- **WORK TO BE COMPLETED**:
Return every line from the records below with the string "agent".

- **LISTED RECORDS**:
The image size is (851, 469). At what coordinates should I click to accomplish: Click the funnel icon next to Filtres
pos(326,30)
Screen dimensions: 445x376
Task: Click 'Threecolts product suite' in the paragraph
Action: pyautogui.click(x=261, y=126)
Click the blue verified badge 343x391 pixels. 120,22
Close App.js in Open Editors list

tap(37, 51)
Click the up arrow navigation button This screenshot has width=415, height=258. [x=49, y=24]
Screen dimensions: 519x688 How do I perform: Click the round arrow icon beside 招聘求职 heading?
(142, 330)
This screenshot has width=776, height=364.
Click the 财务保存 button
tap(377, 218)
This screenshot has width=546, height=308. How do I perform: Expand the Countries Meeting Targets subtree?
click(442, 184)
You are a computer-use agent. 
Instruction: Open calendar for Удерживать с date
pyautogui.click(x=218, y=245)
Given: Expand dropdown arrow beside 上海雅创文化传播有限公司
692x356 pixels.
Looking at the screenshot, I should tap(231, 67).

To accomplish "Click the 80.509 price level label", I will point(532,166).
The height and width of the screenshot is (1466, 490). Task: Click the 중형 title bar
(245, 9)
* * *
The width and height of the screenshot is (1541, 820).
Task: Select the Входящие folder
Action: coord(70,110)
...
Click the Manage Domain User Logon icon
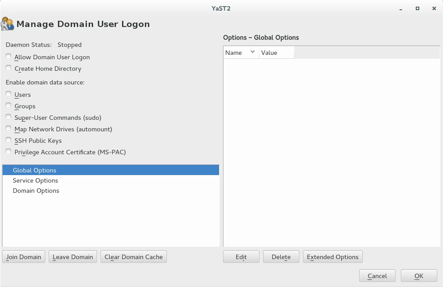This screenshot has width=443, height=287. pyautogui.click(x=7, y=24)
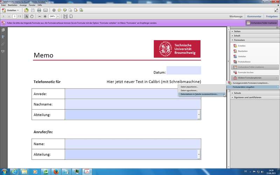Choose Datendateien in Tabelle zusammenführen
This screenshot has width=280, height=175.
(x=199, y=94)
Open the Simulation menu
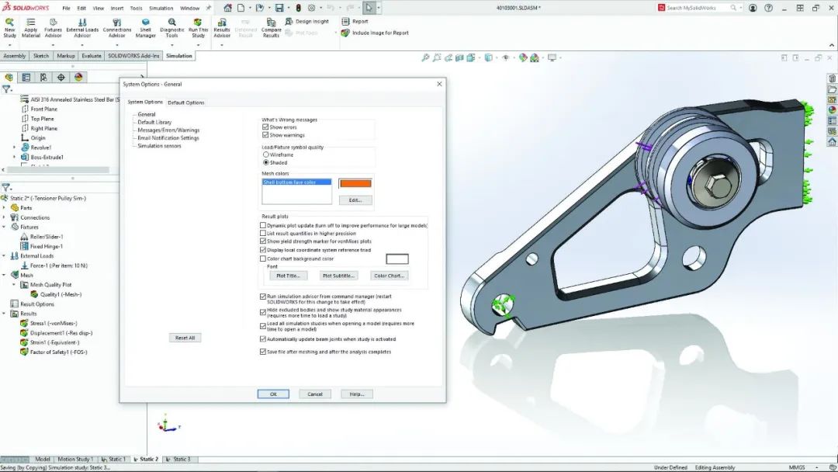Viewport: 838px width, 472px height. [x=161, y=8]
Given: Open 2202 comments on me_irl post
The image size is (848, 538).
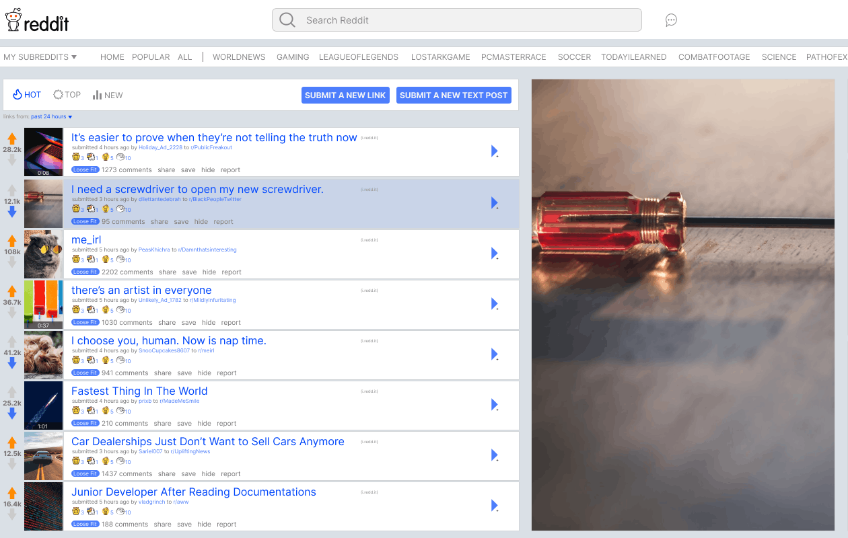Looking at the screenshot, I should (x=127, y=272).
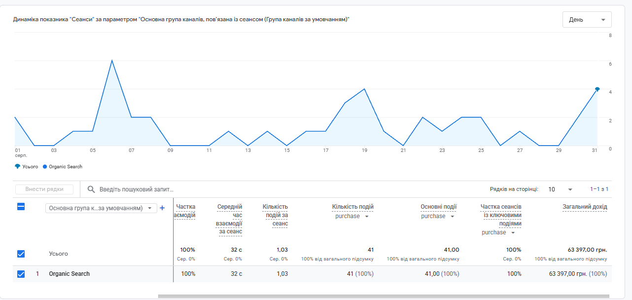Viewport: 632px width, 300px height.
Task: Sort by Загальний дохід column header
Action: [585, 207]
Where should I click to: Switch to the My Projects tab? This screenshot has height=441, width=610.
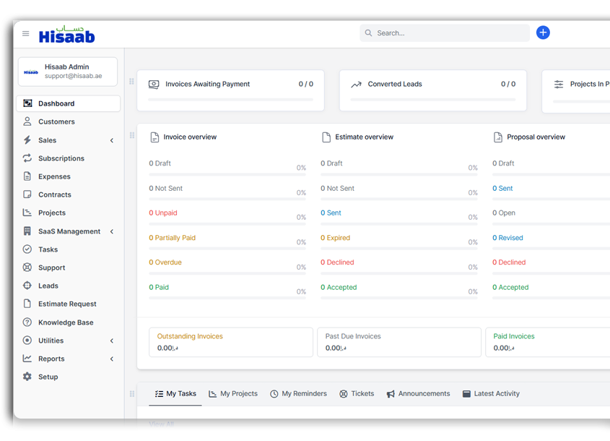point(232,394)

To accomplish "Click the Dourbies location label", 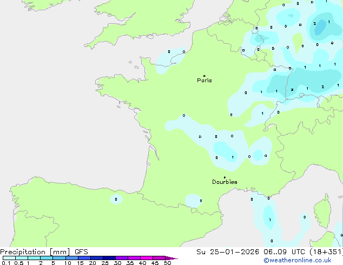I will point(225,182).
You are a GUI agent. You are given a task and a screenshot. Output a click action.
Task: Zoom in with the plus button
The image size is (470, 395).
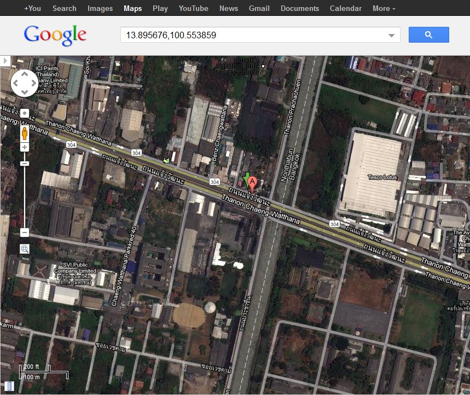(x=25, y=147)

- **ANSWER SECTION**:
You are a computer-use agent. 
You are a GUI agent. You are given a task and a screenshot. Output a click action.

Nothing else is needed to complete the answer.